It all started far too early this morning. Before taking a sip of my first espresso, I glanced at my company mobile to make sure there were no alerts about things having broken overnight. And ooooh. Two emails at 3:30am apparently from a user inviting me to review the attached PDF. Well, I wouldn't normally expect to receive attachments from this user, and especially not at 3:30am.
When I noticed that the footer included the reassuring message
Message scanned by Norton Anti-virus and it’s 100% safe
My internal pre-espresso alarm bells became very loud. Not least because we don't use Norton
Logged into the Mimecast Admin console and had a look. Oooooooooooooh joy. Multiple messages sent to numerous internal and external addresses.

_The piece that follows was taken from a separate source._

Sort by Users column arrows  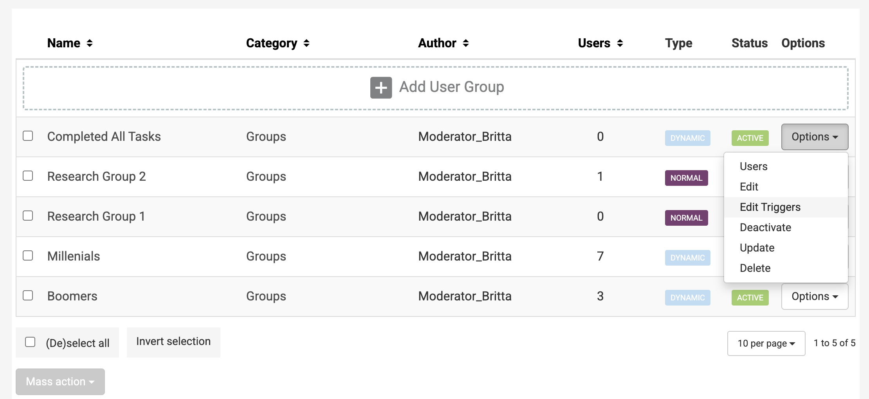point(620,43)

Digging into the headers showed that they appeared to have been sent using the Office 365 portal (which explains how they came complete with an authentic-looking company signature). They also showed that the originating IP address wasn't, as I'd have expected from the user in question, to be somewhere in northern England, but from Nigeria, where we don't have any staff.

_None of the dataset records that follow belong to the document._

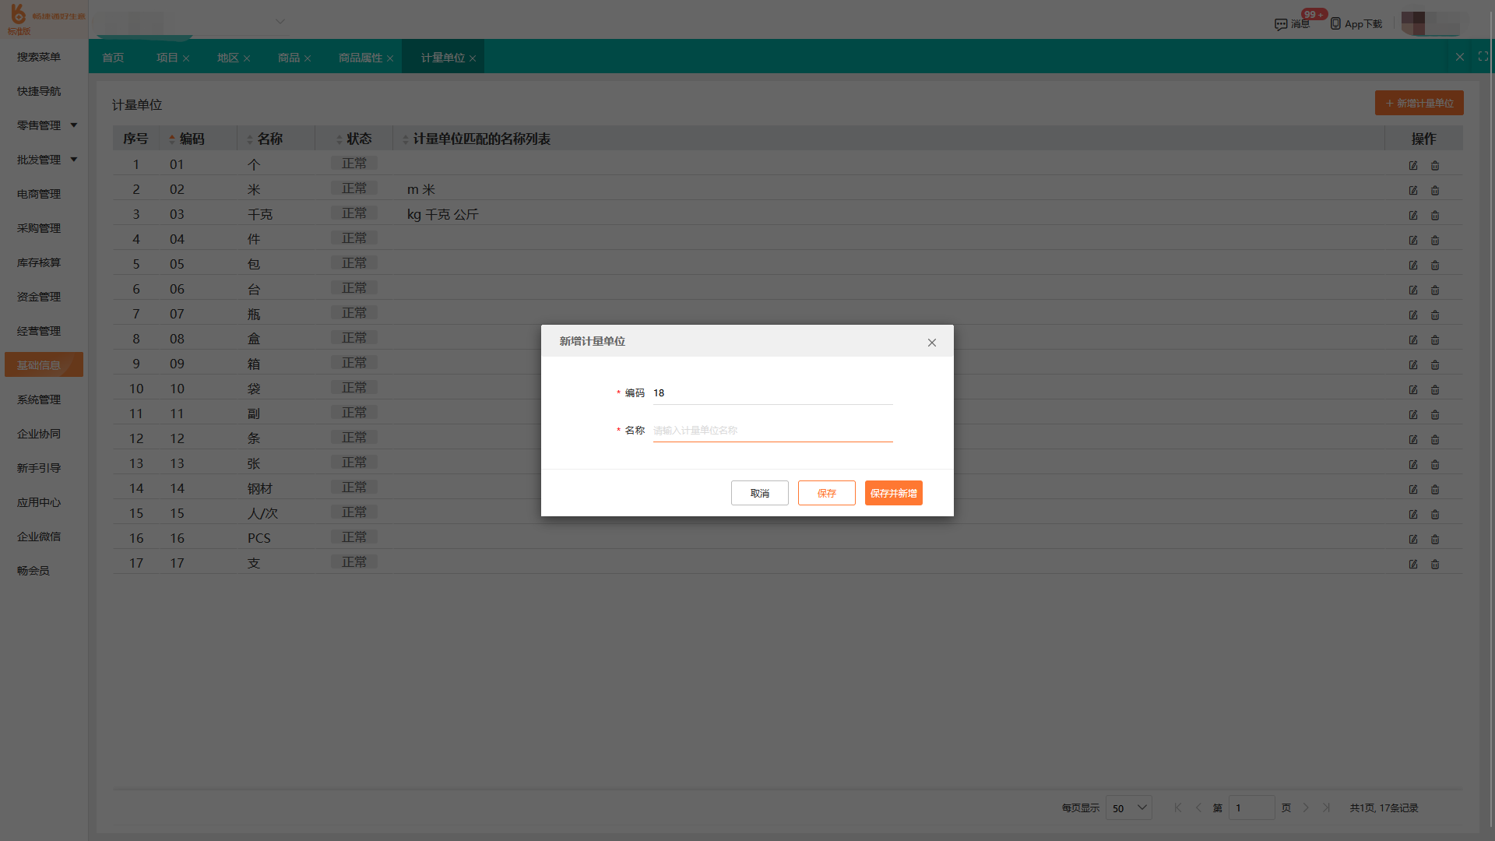Click the close X icon on dialog
The height and width of the screenshot is (841, 1495).
point(932,342)
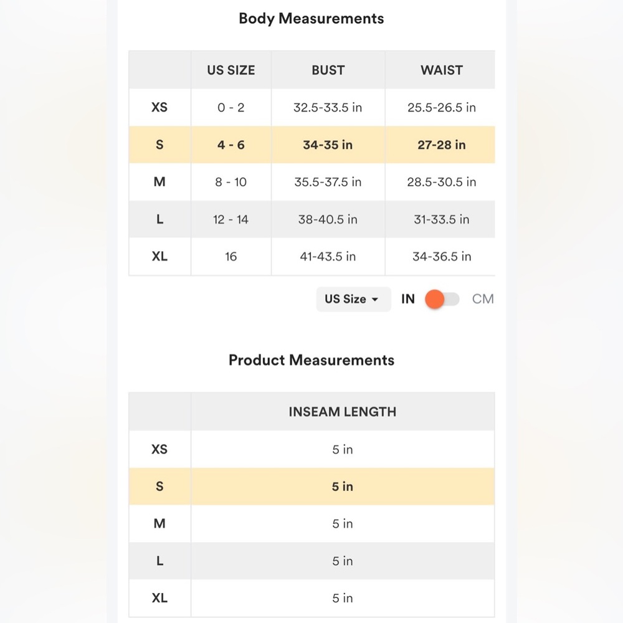This screenshot has width=623, height=623.
Task: Select the 27-28 in waist measurement
Action: pyautogui.click(x=441, y=145)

I blasted out a message to all staff telling them not to open the message. Only three admitted to opening it on their mobiles (and one of those admitted to thinking it was a bit odd...). Ho hum.
Got to the office, instructed user to change password and started digging. Extracted all the addresses the message was sent to and manipulated that into a list which has been used to apologise.

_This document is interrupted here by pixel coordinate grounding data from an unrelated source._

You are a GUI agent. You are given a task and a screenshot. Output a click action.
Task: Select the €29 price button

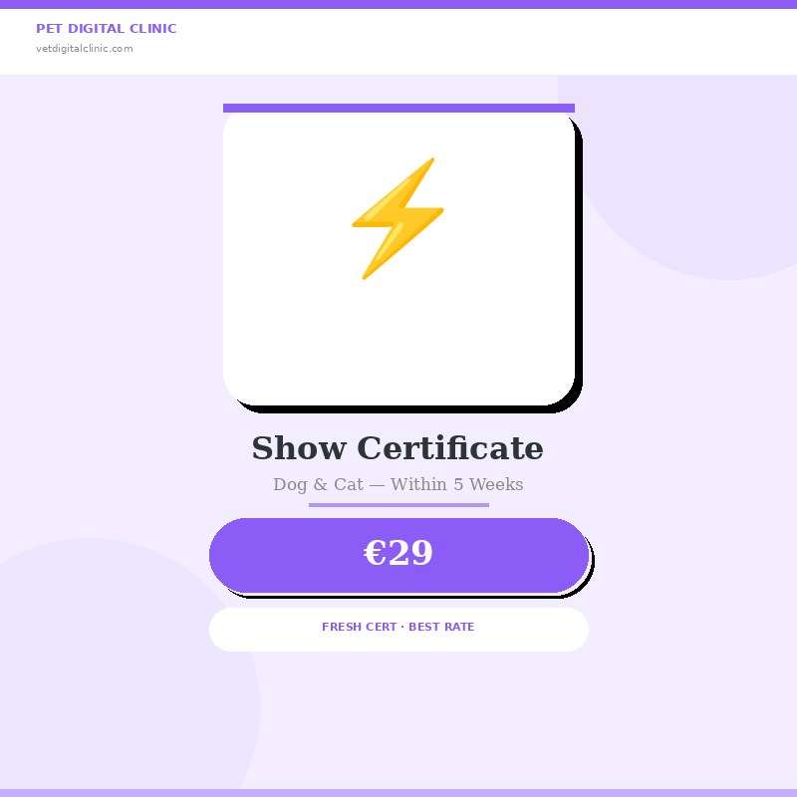[399, 555]
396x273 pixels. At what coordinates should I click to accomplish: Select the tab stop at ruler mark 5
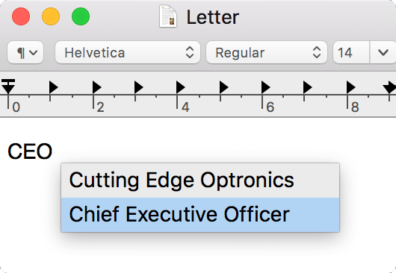click(x=223, y=87)
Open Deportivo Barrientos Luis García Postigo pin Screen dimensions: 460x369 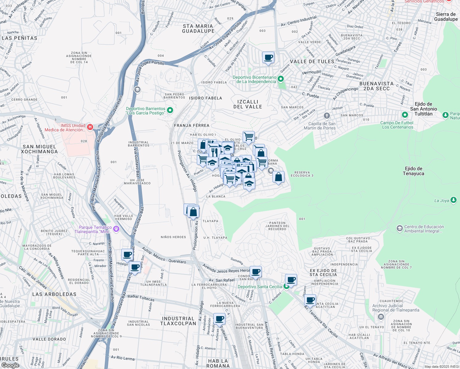tap(170, 110)
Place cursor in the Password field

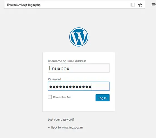point(79,86)

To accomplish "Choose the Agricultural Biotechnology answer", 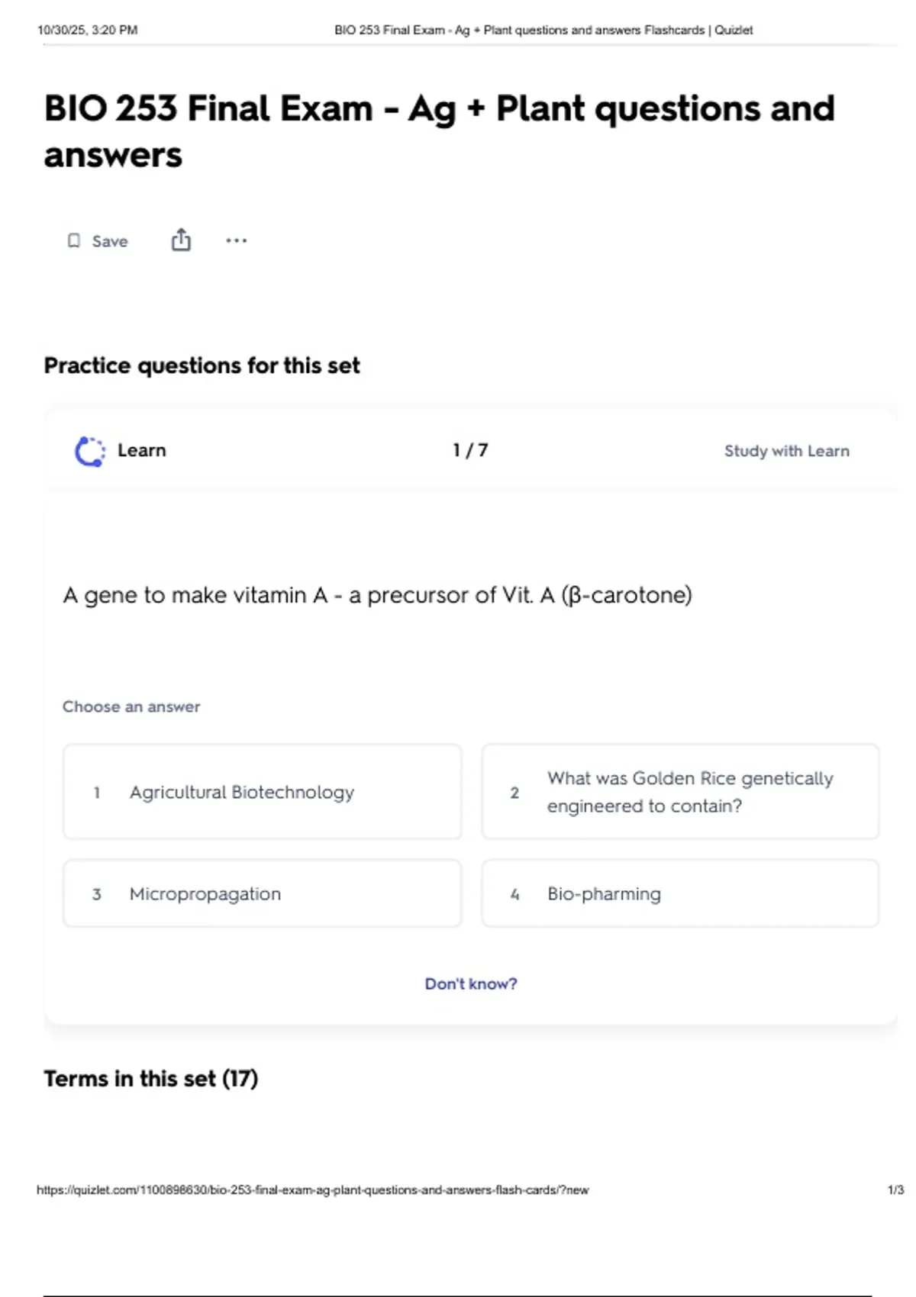I will [x=263, y=792].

But one mystery remained: even after resetting his password, restarting Outlook, uttering the traditional curses against Microsoft and standing on one leg, the user was still not receiving any email. Very strange...
Checked in Mimecast - messages were there. Checked on the Office 365 Portal - no messages, which eliminated Outlook (aka The Usual Suspect). Scratched head, opened tickets with Mimecast and Microsoft in case one or other had locked him out for being a spammer. Scratched head some more, then went to make a cup of tea (the coffee here isn't up to the standard of my home espresso). And while the kettle was boiling, I had a thought.
Connected to user's mailbox in Office 365. Looked in Rules. Yup. The, err, visitors had helpfully created a "mark all mail as read and delete" rule. Now this is presumably so the victim doesn't see the NDRs and complaints generated by their messages, but does have the drawback that the user might actually notice not getting any email at all.
So, what we think happened was that the user's password was compromised (lifted from somewhere else, similar passwords used for multiple accounts, some other means), attackers used the credentials to blast out numerous messages, set a rule to delete the evidence, then moved on to the next victim.
Lessons that can be learned: remind everyone about why passwords really are important, and why you really need different ones for each service. Oh, and look for rules. Rules are important.